Choice? Oh yes, in the UK you can decide between one or two leading brands or Mr Supermarket’s own-label copycat alternative. Innovation in the hands of one of our grocers involves ripping off a brand owner¹s expensively developed new product, slapping his own name across it and giving it maximum exposure. The branded product just serves as a reference point to guide consumers to the slightly cheaper imitation.

And what, pray, is so convenient about having to get in your car and drive half way across town to buy your groceries? Ah, free car parks, which can only add to the ‘pleasant environment’ that the CC thinks is so important to creating a beautiful terrain.

In the superstore nirvana that the CC spent 18 months examining, brands are sold below cost price by retailers, but this has no adverse impact on suppliers or rival retailers. Why on earth would it?

The CC examined below-cost selling of alcohol by supermarkets during the 2006 World Cup (which that blessed nation won of course, beating Brazil 5 – 0). The top five supermarkets sold nearly £40m worth of below-cost alcohol during the tournament. While the retail giants promote ‘loss leaders’ (often leading brands) because they don’t want to be beaten on price, this is not part of a “broad-based predatory strategy directed at convenience stores or specialist grocers”. Heaven Forfend! Why would they do anything so beastly in such a cheerful, equitable and reasonable place?

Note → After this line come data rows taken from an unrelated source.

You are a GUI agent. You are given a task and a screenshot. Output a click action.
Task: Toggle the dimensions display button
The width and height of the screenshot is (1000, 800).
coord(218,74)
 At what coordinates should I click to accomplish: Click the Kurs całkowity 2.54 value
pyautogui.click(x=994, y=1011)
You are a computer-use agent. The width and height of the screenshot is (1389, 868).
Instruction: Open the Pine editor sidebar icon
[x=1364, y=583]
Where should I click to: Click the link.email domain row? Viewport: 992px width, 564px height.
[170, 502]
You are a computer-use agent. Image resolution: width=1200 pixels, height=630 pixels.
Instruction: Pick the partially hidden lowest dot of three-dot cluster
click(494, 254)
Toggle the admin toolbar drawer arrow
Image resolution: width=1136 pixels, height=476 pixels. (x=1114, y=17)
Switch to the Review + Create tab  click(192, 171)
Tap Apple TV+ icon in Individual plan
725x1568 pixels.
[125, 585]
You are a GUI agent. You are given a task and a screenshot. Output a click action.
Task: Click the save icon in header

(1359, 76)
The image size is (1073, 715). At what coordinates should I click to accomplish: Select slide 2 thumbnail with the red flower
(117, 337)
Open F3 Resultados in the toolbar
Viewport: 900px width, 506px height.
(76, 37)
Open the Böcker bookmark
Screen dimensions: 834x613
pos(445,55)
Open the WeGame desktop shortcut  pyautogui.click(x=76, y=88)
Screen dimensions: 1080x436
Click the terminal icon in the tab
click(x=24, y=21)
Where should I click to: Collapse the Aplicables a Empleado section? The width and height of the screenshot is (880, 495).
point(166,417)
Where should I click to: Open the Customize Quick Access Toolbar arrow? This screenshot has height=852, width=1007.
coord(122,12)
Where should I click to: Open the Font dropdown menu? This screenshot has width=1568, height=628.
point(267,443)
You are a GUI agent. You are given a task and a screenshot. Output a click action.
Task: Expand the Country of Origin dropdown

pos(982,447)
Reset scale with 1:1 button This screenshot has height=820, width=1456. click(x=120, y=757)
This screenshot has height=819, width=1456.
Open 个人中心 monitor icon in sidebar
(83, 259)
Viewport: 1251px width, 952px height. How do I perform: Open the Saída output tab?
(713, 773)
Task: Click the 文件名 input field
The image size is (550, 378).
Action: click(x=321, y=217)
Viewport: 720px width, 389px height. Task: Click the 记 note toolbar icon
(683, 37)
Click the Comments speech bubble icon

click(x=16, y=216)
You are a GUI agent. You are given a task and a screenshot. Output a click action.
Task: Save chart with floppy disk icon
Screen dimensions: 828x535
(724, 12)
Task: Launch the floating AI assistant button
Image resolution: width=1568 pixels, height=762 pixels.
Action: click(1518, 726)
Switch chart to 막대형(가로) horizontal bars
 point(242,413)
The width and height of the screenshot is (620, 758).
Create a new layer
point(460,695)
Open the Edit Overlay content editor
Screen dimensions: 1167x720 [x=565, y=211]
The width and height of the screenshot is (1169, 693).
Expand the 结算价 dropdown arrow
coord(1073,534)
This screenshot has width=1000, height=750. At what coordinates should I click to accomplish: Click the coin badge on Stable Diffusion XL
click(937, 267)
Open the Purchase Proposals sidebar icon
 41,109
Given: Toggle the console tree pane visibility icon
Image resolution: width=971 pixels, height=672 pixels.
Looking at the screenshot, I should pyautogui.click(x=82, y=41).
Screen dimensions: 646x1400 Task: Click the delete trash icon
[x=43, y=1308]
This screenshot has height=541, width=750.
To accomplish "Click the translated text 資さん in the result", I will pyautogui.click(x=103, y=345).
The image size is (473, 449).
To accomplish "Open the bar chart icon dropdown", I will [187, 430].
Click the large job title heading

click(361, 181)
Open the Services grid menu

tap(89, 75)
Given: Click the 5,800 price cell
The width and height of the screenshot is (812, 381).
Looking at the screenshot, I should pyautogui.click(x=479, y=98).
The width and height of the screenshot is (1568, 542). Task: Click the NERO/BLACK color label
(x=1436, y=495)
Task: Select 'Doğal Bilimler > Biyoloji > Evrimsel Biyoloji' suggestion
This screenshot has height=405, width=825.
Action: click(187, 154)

These are all reasons why I’m outta here. I too want to live in the nation visited by the CC where competition works just like the textbooks say it should. And best of all, there will surely be plenty of brand marketers also relocating to this utopia.

Their relief will be palpable as they bask in an industry where they are treated with respect by supermarket buyers; where they are not forced to hand over their product secrets to buyers who will use the information to create own label rip-offs; or devalue their brands through below-cost selling; or force them to pay for expensive market research to even get a chance of appearing in a decent position on shelves.

Where can this ideal republic be found? Erehwon -Nowhere.